# [Consigne]
Transcrivez fidèlement, s'il vous plaît, le passage du texte sur les tableaux muraux de Citroën qui commence par « Le 17 du même » et se poursuit jusqu'à « de la 10 HP. ».

Du moins, les archives semblent aller dans
le sens de mon interprétation.
Le
4 février 1925, Monsieur Masson, sous-directeur
commercial de Citroën, passa commande auprès
de Nathan de 25 000 "tableaux muraux"
avec au recto la vue en coupe de la 10 HP
de l'affiche publicitaire, et au verso la
vue du moteur, le tout légendé avec soin.
Le 9 février, il ajouta 7500 tableaux, ce
qui portait le nombre à 32 500. Citroën
envoya trois pages de légende. Le 18 février,
deux calques furent remis à l'imprimeur
"Omnium français de publicité", anciennement "Courbet et
Cie". Le 4 mars, Citroën envoya son bon de commande de 32 500 exemplaires,
dont 5000 en langues étrangères. Le 16
mars, Masson remit à Nathan le calque avec
la mention de quelques modifications à effectuer.
Le 17 du même mois, il envoya une autre
missive d'acceptation de la modification
suggérée pour la légende n°25.
Le 25 mars, Citroën
souhaita un ajout supplémentaire pour les
légendes n° 33 et 34. Le dessin définitif
devait lui parvenir au plus vite. Le tout
fut soumis à l'imprimeur le 27, soit deux
jours plus tard. Le 6 avril, Citroën, mécontent,
demanda de nombreuses modifications pour
la coupe comme pour le moteur de la 10 HP.
Le 14 avril, il se montra enfin satisfait pour
le dessin du moteur, mais pas pour celui
de la coupe globale de la voiture, ses
exigences n'ayant pas été respectées. Il
désira donc un nouveau calque, à lui remettre
rapidement pour approbation. C'est le 16
juin que l'imprimeur termina le modèle définitif.
Suivirent ensuite, de juin à septembre, les
propositions de tirages dans de nombreuses
langues étrangères.
En
marge de certaines lettres, on peut lire
quelques mots manuscrits, soit concernant
la tractation financière auprès des imprimeurs,
soit concernant la fabrication matérielle
proprement dite des dessins (ou l'envoi
des épreuves aux imprimeurs).
Bien
des fois, j'ai cru déchiffrer l'écriture
de Jean Bruller. Pourtant, de trop nombreuses
zones d'ombre demeurent pour entériner ce
constat. Jean Bruller aurait pu avoir le temps
de réaliser l'affiche publicitaire, avant
son départ pour son service militaire à
Tunis, mais, pour ce premier projet, on
ne trouve qu'une lettre avec à la main des
renseignements d'ordre économique. J'ai
consulté les cahiers des personnels de Nathan
à cette période, mais à aucun endroit il
n'est stipulé que Jean Bruller était employé
sur un poste précis qui l'aurait amené à
prendre des décisions de cet ordre-là.

# [Données sur les éléments et la position du texte]
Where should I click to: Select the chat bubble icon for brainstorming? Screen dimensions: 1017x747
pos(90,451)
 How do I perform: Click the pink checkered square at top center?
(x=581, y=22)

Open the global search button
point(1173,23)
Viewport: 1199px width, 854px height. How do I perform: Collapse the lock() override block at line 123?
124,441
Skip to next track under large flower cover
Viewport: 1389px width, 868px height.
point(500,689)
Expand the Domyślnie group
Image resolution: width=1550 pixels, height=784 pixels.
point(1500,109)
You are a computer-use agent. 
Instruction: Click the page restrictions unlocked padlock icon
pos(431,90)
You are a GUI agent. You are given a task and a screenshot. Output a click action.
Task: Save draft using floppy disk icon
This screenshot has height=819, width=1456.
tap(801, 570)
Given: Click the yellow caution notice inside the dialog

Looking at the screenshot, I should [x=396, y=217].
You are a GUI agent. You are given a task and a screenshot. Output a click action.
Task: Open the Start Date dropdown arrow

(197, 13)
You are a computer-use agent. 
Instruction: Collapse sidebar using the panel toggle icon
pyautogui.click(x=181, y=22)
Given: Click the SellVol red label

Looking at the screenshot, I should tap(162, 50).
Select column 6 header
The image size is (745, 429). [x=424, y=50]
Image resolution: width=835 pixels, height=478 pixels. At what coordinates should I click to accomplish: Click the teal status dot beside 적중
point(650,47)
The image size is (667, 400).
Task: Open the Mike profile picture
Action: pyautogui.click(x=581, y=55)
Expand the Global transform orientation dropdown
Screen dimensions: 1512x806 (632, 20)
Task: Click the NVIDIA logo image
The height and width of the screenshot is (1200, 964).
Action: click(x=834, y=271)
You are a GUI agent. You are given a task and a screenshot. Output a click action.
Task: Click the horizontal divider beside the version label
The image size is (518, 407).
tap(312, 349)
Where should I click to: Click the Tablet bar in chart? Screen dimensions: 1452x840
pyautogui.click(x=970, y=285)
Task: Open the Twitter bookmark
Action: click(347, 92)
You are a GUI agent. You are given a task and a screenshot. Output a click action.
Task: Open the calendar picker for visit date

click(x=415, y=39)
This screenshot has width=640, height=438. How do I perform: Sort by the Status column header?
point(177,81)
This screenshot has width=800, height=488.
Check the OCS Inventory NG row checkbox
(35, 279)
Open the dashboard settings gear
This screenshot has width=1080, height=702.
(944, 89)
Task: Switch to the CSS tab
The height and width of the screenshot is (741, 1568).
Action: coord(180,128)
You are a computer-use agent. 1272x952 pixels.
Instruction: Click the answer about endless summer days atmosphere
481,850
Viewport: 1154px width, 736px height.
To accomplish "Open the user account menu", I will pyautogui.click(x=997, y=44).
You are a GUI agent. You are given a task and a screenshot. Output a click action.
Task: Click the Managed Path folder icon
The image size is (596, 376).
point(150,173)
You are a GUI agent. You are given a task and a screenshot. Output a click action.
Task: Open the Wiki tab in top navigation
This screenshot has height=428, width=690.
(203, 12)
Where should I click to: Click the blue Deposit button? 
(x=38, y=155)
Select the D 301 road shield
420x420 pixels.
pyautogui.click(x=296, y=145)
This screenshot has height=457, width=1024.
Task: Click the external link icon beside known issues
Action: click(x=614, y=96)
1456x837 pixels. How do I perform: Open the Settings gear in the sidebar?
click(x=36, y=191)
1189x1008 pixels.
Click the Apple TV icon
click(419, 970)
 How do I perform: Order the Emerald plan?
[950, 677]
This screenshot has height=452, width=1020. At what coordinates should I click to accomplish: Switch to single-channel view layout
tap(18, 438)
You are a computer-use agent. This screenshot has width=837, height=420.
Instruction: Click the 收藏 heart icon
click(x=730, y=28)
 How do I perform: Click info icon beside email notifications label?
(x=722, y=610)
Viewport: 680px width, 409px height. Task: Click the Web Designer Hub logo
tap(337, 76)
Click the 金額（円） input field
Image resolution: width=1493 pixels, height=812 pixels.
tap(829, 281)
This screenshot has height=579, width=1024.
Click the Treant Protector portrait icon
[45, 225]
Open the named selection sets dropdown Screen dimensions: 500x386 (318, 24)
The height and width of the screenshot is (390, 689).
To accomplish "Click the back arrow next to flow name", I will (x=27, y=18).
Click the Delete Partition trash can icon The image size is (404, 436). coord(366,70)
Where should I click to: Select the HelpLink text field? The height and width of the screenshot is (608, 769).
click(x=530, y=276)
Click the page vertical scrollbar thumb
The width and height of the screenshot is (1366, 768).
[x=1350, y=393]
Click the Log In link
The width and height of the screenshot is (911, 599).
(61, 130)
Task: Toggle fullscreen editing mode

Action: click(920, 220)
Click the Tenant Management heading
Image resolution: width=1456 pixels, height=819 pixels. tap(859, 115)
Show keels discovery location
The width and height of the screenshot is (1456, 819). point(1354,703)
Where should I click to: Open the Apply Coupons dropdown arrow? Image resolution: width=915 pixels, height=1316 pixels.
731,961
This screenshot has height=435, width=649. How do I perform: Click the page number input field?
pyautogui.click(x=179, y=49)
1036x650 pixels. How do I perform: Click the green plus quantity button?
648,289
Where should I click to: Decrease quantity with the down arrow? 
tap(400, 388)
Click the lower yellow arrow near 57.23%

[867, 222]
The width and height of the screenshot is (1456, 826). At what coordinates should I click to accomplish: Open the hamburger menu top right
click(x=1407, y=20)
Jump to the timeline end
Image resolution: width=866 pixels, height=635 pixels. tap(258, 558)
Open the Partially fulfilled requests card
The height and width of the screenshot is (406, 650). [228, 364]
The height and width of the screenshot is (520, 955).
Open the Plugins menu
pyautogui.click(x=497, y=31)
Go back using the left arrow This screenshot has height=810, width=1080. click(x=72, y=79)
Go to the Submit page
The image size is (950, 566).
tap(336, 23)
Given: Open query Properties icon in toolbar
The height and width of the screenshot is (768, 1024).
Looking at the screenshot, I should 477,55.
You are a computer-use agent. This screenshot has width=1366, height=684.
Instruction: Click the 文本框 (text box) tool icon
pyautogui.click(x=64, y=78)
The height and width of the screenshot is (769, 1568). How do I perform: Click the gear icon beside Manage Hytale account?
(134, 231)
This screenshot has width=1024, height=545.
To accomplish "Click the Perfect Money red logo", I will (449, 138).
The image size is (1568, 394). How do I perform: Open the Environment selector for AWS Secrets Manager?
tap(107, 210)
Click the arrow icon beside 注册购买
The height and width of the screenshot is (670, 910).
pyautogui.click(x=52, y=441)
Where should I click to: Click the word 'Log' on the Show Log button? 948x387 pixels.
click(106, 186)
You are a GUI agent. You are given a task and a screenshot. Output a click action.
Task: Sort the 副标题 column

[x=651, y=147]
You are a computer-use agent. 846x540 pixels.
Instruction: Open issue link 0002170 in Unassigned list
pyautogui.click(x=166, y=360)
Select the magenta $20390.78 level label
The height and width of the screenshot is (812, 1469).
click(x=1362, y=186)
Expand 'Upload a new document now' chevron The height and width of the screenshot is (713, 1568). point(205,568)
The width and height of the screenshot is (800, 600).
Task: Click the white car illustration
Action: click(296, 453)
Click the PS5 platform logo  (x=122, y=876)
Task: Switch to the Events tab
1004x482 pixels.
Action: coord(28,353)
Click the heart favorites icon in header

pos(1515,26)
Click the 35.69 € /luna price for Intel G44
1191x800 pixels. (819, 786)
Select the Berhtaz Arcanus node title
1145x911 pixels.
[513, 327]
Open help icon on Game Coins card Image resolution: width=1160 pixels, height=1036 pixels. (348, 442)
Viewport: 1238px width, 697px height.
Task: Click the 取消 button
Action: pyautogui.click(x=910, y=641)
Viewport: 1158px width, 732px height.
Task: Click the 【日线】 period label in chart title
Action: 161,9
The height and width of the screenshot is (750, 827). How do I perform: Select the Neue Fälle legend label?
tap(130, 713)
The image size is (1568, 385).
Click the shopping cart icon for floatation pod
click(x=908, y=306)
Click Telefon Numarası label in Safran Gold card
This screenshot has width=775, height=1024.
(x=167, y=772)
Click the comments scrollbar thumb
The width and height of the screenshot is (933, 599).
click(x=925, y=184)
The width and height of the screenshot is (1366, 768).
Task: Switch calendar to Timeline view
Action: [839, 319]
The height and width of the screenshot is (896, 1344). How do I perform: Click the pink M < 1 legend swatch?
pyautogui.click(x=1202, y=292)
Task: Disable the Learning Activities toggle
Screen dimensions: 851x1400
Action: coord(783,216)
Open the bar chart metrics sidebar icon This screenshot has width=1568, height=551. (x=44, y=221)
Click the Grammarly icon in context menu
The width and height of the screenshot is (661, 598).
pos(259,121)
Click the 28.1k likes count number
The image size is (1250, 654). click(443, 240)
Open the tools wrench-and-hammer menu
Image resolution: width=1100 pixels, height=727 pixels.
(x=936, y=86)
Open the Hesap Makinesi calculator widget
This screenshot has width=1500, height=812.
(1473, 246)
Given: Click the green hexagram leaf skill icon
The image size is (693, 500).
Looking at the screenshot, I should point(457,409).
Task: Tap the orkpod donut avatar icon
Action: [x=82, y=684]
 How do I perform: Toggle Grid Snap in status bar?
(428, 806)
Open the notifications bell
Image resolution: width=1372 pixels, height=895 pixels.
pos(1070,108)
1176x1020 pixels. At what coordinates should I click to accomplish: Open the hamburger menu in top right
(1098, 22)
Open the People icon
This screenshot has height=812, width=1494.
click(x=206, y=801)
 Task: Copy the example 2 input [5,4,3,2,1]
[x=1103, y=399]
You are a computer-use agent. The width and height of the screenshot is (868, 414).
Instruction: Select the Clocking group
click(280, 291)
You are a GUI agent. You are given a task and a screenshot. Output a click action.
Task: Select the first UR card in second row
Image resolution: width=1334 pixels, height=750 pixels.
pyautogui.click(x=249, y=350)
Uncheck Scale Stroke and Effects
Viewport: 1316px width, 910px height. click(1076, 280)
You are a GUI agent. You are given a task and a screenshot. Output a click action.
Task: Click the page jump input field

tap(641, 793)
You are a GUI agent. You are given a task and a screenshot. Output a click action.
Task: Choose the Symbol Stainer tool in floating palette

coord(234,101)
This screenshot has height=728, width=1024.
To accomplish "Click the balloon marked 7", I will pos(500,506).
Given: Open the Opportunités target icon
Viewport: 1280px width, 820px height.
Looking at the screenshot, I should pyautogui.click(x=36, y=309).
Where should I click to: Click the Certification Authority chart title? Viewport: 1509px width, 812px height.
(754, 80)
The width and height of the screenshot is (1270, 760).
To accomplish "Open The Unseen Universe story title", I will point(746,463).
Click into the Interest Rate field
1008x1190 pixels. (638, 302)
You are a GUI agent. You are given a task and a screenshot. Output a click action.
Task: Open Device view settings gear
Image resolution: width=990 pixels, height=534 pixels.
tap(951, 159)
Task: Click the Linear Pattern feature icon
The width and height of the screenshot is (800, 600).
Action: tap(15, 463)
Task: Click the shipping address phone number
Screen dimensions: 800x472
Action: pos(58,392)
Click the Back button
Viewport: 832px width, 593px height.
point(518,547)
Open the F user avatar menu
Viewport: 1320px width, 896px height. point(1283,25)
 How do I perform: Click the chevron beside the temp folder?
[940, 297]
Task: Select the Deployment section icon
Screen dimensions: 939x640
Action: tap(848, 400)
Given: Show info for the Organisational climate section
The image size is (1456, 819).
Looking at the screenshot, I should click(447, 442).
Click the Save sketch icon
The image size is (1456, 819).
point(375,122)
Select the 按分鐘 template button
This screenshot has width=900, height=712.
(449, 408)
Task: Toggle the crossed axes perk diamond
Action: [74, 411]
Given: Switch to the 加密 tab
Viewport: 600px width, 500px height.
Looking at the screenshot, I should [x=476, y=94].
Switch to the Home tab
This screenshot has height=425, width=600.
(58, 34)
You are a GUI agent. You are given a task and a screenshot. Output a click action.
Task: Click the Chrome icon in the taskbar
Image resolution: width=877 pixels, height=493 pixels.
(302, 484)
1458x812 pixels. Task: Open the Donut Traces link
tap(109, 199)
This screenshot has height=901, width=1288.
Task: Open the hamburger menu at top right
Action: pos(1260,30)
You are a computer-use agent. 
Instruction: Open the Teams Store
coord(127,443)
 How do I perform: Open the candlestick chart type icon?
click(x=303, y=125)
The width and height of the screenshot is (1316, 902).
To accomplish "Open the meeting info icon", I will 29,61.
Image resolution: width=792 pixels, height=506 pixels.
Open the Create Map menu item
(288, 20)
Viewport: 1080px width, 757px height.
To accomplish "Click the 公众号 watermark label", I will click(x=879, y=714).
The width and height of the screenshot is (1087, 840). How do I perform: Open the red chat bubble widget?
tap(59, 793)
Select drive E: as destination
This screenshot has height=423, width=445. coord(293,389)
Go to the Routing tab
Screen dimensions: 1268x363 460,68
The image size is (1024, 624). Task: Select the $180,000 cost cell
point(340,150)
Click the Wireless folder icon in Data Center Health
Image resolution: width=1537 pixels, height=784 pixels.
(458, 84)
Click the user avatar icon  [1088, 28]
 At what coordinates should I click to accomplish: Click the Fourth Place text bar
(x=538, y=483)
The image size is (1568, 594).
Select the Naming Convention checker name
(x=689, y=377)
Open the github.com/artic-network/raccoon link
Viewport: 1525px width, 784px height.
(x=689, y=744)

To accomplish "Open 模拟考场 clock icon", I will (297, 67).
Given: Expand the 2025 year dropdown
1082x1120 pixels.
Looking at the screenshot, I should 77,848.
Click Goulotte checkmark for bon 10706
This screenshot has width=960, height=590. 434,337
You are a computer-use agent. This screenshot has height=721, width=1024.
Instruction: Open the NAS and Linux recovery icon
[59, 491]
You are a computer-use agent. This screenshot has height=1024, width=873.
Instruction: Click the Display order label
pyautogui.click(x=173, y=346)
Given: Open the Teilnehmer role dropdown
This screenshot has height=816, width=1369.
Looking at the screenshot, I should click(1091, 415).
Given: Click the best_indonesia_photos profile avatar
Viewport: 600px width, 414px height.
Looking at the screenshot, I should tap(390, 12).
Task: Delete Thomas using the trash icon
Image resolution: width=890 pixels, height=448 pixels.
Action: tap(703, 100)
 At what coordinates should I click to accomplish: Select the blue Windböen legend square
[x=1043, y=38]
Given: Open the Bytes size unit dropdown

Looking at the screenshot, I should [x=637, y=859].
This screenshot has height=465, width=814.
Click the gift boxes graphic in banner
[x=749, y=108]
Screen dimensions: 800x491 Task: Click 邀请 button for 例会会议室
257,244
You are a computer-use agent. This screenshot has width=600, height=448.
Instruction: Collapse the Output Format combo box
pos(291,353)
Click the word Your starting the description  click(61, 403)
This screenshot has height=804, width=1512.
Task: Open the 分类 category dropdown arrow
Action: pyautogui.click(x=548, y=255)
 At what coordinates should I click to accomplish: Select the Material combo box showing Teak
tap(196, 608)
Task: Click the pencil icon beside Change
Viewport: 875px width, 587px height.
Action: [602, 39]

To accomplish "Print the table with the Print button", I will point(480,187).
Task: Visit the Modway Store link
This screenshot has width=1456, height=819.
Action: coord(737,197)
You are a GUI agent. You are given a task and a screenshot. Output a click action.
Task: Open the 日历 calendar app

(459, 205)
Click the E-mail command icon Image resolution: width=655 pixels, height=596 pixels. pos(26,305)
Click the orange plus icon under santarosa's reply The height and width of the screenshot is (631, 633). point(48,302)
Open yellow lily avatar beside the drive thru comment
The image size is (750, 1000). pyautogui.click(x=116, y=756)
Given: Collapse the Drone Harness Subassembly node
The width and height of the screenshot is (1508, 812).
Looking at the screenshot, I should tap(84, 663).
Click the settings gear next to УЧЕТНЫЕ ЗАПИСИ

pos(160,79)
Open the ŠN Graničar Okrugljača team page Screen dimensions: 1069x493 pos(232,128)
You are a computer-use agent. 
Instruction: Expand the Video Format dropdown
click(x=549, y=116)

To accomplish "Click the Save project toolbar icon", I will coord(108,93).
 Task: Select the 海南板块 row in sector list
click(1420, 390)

# [Exercice corrigé]
Le 17 du même mois, il envoya une autre
missive d'acceptation de la modification
suggérée pour la légende n°25.
Le 25 mars, Citroën
souhaita un ajout supplémentaire pour les
légendes n° 33 et 34. Le dessin définitif
devait lui parvenir au plus vite. Le tout
fut soumis à l'imprimeur le 27, soit deux
jours plus tard. Le 6 avril, Citroën, mécontent,
demanda de nombreuses modifications pour
la coupe comme pour le moteur de la 10 HP.